Isothermal Nucleic Acid Amplification

LAMP is a technique for the amplification of DNA or RNA (when reverse transcriptase is incorporated) based on a strand displacement reaction and the formation of stem-loop structures under isothermal conditions. It uses the Bacillus stearothermophilus DNA polymerase (Bst DNA polymerase) and a set of four to six specifically designed primers that hybridize to six or eight different parts of the target DNA sequence.

Multiple displacement amplification (MDA) is the most widely used whole-genome amplification (WGA) technique that utilizes a strand-displacing DNA polymerase, such as Phi29 polymerase and random hexamers to amplify the genome under isothermal conditions.

RPA is an isothermal amplification mechanism that operates at low temperature and is based on strand invasion that is accomplished by a cocktail of recombinase enzymes, single-stranded binding proteins, and strand displacing DNA polymerases.

Helicase-dependent amplification is an isothermal amplification method that utilizes helicase to unwind double-stranded DNA, enabling primer annealing and extension with strand displacing DNA polymerase, such as Bst DNA polymerase.

Nucleic acid sequence-based amplification is a technique for amplifying RNA, based on initial target extension by reverse transcriptase and subsequent transcript generation by RNA polymerase, such as T7 RNA polymerase. NASBA reactions require isothermal conditions and additional RNase H enzyme, that is used to degrade the RNA strand in an RNA/DNA hybrid.

Transcription-mediated amplification is a technique that involves isothermal amplification of RNA by utilizing two enzymes: reverse transcriptase (RT) and T7 RNA polymerase. The main difference from NASBA is the intrinsic RNase H activity of RT enzyme that hydrolyzes the RNA strand in an RNA/DNA hybrid.

Strand displacement amplification is a technique that combines the nicking action of restriction endonuclease and the strand-displacing activity of polymerase. Repeated cycles of nicking and extension results in exponential amplification of target DNA.

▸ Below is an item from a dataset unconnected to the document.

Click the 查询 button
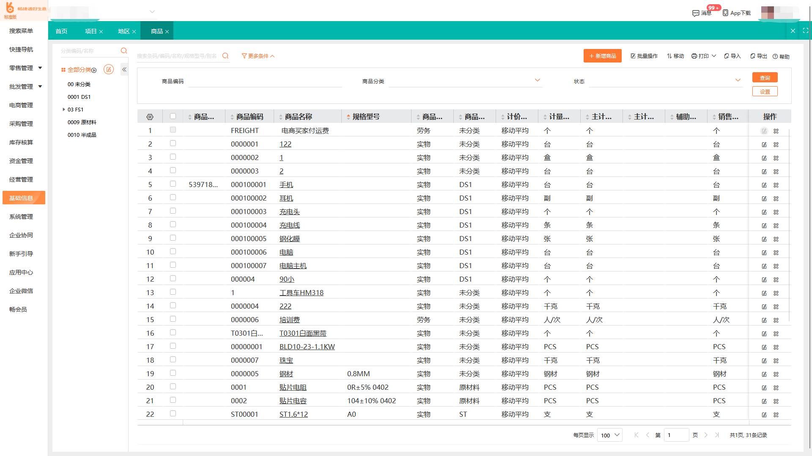 pyautogui.click(x=765, y=77)
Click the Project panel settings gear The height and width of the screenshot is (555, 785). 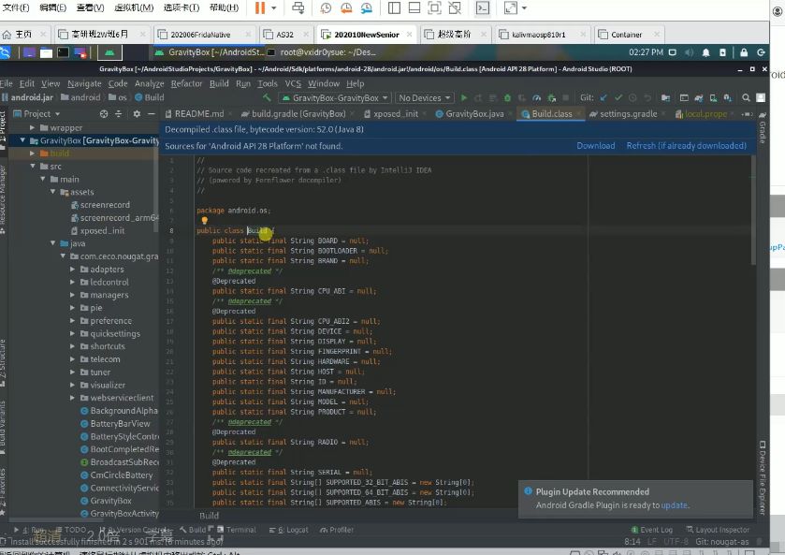[x=137, y=113]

Exponential amplification reaction is a technique for the amplification of short oligonucleotides at isothermal conditions. The reaction is initiated by a DNA trigger and further amplification occurs repeatedly and exponentially by utilizing a nicking enzyme and a strand-displacing polymerase.

Rolling circle amplification is an isothermal amplification technique where short DNA or RNA primer is amplified into a long single stranded DNA or RNA using a circular DNA template and strand-displacing DNA polymerase, such as Phi29 DNA polymerase. RCA generates a concatemer that contains numerous tandem repeats that are complementary to the circular template.

We focus on supplying the raw materials for your assay development. All our enzymes come in liquid form; conventional enzymes contain glycerol in the storage buffer formulation. We do not offer dried-down enzymes or lyophilization services.

Enzymes in lyo-ready format are beneficial when portable, room-temperature stable assays are being developed. Lyo-ready enzymes retain all conventional enzyme characteristics like reproducibility, sensitivity, and specificity required for these assays.

SuperScript IV RT-LAMP Master Mix is available for commercial use and optimized for the best results in LAMP and RT-LAMP. SuperScript IV RT-LAMP Master Mix is provided in glycerol format only.

Nevertheless, we offer lyo-ready components of the Master Mix—the SSIV Reverse Transcriptase, Bst DNA Polymerase, and RNaseOUT RNase inhibitor, as well as the user manual for LAMP reaction setup. These components are available in a glycerol-free format and can be customized further upon request.

Isothermal amplification methods are fast and robust, but they often result in non-specific amplification, leading to false positive results. To help ensure a reliable test result and control non-specific amplification:

• Make sure the work environment and reagents are clean. It is recommended to clean your workspace regularly to prevent contamination.
• Set up the reactions on ice to avoid non-specific amplification products.
• To enhance specificity in methods such as LAMP, primer design and optimization is required. We recommend following the  primer design guidelines. Ensure the primer melting temperature is neither too high nor too low. Low temperature may result in non-specific primer binding, and high temperature may inhibit primer binding to the template.
• Other reaction parameters such as reaction time or Bst DNA polymerase concentration can also be optimized. Depending on primer design and template concentration, Bst DNA polymerase amount per reaction can be decreased down to 1 U. If end-point detection is used, time can be an important factor for non-specific amplification. Reducing the incubation time by several minutes may help distinguish the NTC from the sample.